Abstract

Sydenham's chorea (SC) is a manifestation of acute rheumatic fever (ARF). Although the incidence of SC has declined significantly, particularly in developed areas, it remains the most common cause of acute chorea in children worldwide. Recent data show that SC accounts for almost all cases of chorea in children in the United States. As there is no specific laboratory marker of this condition, the diagnosis relies on a careful clinical history and laboratory assessment to rule out alternative causes. Morbidity is primarily related to cardiac lesions in ARF. It is recommended that all patients with suspected SC submit to a cardiologic evaluation. Neurologic features encompass motor signs, among which chorea is the most prominent, and nonmotor symptoms such as obsessive-compulsive behavior and attention-deficit/hyperactivity disorder. The first-line treatment of SC is valproic acid. Patients who do not respond to this drug or who present with severe chorea (particularly chorea paralytica, in which the muscle tone is so decreased that patients are bedridden) should be treated with risperidone. Other dopamine receptor-blocking drugs, such as haloperidol, may also be useful.

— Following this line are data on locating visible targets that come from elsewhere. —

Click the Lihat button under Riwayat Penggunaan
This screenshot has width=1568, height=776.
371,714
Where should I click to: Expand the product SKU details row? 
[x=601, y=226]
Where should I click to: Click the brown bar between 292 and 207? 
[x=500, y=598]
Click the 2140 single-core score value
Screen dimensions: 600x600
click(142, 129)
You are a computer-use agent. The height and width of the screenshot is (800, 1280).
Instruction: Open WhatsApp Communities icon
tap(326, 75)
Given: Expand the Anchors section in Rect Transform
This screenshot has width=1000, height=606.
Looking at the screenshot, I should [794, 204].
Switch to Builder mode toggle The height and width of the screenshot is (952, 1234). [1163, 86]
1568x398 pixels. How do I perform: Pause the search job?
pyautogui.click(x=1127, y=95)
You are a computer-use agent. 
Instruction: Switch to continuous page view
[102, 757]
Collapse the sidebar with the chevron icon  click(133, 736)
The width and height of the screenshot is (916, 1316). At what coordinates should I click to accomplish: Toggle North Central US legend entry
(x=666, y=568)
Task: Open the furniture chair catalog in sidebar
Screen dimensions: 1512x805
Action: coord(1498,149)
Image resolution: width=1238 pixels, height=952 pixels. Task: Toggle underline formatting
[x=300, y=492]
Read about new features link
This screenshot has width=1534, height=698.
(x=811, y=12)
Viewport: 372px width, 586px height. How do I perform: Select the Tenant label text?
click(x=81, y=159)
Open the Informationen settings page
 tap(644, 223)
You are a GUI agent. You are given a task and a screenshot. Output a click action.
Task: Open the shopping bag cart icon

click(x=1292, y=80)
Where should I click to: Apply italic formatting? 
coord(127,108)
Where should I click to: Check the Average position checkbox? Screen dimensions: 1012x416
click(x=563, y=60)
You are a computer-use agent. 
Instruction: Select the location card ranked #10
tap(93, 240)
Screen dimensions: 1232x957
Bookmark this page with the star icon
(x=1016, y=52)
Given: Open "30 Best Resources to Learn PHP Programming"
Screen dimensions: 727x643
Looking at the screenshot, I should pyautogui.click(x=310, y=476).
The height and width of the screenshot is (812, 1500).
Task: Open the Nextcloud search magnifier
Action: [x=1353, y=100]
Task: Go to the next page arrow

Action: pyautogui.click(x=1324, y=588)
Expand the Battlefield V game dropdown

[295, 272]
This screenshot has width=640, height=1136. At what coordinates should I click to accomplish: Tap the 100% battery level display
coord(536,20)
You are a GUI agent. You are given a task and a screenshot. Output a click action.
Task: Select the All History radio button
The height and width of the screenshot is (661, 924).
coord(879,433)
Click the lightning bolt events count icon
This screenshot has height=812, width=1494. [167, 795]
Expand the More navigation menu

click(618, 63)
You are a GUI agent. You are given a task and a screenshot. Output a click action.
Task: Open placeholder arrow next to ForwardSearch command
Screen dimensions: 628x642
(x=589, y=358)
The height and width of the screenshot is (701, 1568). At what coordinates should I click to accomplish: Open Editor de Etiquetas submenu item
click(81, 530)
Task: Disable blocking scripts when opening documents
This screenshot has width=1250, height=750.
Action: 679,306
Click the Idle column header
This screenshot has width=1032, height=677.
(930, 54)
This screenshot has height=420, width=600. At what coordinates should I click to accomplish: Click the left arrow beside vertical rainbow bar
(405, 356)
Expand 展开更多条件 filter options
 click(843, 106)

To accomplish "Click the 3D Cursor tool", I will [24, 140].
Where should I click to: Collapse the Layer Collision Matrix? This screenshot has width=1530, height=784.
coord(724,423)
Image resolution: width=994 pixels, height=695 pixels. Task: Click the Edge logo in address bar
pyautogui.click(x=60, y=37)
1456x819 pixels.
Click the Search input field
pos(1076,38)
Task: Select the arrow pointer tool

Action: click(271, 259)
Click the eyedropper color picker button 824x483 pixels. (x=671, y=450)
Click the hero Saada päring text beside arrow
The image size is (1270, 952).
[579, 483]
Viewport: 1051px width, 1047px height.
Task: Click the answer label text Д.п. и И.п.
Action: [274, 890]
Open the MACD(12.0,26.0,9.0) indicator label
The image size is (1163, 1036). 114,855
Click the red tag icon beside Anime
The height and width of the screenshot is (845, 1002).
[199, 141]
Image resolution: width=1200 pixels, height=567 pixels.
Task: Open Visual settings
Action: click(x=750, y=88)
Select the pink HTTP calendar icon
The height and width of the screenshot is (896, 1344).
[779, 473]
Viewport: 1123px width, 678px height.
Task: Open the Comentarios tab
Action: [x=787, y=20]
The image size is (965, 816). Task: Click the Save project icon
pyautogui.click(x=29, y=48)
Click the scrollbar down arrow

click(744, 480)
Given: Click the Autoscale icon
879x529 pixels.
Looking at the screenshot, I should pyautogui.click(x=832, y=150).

There is growing evidence that immunosuppressive treatment, such as intravenous methylprednisolone followed by a tapering course of oral prednisone, is effective. This option has been used in patients who failed to respond to (or did not tolerate) the previously mentioned therapies. Plasmapheresis and intravenous immunoglobulin are regarded as experimental treatments. Obsessive-compulsive behavior associated with SC is not usually as severe as in other conditions such as Tourette's syndrome. Finally, because at least 20% of patients with SC experience recurrent attacks of ARF, they carry a high risk of developing severe cardiac lesions. These patients require prophylaxis against streptococcus infection, using penicillin or sulfa drugs.